En estos casos en los que abunda la desinformación y persiste la propaganda (“Avanzamos juntos”, rezan los anuncios del Ayuntamiento; podrían decirnos hacia dónde), quizá lo mejor es salir a la calle.
Guadalajara ha cambiado su fisonomía. Empezando por los bloques de hormigón y terminando por las boutiques del Amparo. Hace años era difícil observar en la calle Mayor a personas con el pelo pintado o vestidas como si pasearan por la Ramblas o por Preciados. Hoy no. La estética ha variado. Como todos los eslabones: la gente, las fachadas, la economía. Otra cosa es que este cambio se produzca por el efecto de la expansión madrileña o por la propia voluntad de la sociedad local. Otra cosa es que los políticos de aquí vayan por delante de la ciudadanía. Y otra cosa es que los empresarios autóctonos -los que hunden sus raíces y su fortuna en esta tierra- tengan el compromiso cultural de contribuir a su progreso. Ya sabemos que la burguesía castellana no es tan emprendedora como la vasca o la catalana, pero algo podrían copiar.

▸ Qué harás:
Transcribe completo el texto sobre Guadalajara, sin alterar ni una palabra ni un signo.

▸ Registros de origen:
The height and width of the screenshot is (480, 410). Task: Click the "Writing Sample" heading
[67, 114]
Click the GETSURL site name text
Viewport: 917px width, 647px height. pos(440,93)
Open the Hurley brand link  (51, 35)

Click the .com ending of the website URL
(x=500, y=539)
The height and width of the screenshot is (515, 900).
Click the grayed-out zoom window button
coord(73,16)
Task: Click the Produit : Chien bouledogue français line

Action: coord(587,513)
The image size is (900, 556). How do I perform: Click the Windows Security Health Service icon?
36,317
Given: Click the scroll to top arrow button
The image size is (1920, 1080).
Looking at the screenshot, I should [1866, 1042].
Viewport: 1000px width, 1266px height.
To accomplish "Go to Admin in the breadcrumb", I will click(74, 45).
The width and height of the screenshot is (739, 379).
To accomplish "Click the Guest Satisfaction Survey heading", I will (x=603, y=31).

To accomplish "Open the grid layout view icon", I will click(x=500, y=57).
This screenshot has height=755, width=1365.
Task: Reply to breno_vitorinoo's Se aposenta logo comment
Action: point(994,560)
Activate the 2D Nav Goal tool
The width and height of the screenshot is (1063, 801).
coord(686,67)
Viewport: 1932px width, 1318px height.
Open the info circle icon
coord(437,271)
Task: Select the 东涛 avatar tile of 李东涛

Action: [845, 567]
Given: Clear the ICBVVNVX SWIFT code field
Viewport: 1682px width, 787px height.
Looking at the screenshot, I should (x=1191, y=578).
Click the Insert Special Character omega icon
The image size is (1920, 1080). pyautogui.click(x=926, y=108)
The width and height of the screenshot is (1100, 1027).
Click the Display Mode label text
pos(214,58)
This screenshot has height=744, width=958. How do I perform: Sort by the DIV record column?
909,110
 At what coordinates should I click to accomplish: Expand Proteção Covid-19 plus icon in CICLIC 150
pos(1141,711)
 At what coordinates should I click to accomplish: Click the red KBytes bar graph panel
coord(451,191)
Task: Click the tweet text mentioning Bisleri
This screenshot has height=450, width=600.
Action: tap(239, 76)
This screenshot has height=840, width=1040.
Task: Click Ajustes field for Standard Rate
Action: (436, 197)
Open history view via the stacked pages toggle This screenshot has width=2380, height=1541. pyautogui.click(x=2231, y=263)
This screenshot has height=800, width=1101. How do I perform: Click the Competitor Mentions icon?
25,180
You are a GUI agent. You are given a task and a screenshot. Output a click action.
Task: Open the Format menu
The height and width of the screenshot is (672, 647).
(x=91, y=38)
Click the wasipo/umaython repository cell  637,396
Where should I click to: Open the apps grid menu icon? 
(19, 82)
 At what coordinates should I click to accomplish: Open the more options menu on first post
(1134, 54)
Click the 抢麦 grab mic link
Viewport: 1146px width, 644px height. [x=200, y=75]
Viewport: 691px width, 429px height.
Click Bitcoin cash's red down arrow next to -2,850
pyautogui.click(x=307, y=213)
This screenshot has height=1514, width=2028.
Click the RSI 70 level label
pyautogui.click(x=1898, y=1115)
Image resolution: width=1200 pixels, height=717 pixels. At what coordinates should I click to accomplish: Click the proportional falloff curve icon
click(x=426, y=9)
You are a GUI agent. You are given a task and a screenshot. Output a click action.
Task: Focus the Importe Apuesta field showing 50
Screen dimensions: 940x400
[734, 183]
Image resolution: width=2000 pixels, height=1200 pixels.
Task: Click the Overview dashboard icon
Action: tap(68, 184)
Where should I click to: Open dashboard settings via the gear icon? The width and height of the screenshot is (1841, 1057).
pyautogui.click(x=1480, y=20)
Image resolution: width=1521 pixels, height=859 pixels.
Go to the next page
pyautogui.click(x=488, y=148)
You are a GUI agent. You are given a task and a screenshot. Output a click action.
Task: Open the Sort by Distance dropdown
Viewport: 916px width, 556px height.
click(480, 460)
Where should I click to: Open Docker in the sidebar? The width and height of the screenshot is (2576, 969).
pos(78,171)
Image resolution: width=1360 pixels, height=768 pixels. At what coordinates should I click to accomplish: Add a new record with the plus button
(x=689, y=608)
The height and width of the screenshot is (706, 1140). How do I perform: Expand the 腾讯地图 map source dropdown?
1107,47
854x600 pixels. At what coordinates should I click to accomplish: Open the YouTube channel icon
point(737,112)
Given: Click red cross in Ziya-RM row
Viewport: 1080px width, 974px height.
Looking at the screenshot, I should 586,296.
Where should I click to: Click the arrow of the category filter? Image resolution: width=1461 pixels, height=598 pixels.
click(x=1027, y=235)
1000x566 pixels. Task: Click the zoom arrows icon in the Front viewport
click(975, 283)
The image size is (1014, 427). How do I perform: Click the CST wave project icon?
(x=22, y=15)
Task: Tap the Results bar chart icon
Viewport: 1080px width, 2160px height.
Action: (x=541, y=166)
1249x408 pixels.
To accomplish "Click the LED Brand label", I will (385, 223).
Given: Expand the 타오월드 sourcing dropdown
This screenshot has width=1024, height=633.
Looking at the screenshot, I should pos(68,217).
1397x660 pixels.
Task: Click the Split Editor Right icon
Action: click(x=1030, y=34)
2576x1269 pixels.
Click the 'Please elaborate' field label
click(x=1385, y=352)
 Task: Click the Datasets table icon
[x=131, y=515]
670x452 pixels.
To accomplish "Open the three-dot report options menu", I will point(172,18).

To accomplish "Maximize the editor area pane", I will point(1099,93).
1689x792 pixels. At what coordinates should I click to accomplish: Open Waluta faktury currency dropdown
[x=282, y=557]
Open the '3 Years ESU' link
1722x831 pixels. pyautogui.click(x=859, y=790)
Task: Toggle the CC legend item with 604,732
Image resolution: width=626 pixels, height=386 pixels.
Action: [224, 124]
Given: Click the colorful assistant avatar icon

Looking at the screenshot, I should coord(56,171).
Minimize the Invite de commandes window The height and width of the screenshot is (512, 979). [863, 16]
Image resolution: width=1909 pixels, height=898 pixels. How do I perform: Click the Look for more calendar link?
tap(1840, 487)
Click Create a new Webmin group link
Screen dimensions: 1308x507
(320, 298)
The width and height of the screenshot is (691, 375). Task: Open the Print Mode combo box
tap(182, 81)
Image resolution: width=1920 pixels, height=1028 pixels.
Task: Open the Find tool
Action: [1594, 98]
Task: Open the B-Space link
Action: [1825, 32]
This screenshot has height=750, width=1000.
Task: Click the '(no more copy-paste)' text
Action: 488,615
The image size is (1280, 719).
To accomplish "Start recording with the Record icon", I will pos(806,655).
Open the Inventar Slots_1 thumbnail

▸ Respuesta escrita:
En estos casos en los que abunda la desinformación y persiste la propaganda (“Avanzamos juntos”, rezan los anuncios del Ayuntamiento; podrían decirnos hacia dónde), quizá lo mejor es salir a la calle.
Guadalajara ha cambiado su fisonomía. Empezando por los bloques de hormigón y terminando por las boutiques del Amparo. Hace años era difícil observar en la calle Mayor a personas con el pelo pintado o vestidas como si pasearan por la Ramblas o por Preciados. Hoy no. La estética ha variado. Como todos los eslabones: la gente, las fachadas, la economía. Otra cosa es que este cambio se produzca por el efecto de la expansión madrileña o por la propia voluntad de la sociedad local. Otra cosa es que los políticos de aquí vayan por delante de la ciudadanía. Y otra cosa es que los empresarios autóctonos -los que hunden sus raíces y su fortuna en esta tierra- tengan el compromiso cultural de contribuir a su progreso. Ya sabemos que la burguesía castellana no es tan emprendedora como la vasca o la catalana, pero algo podrían copiar.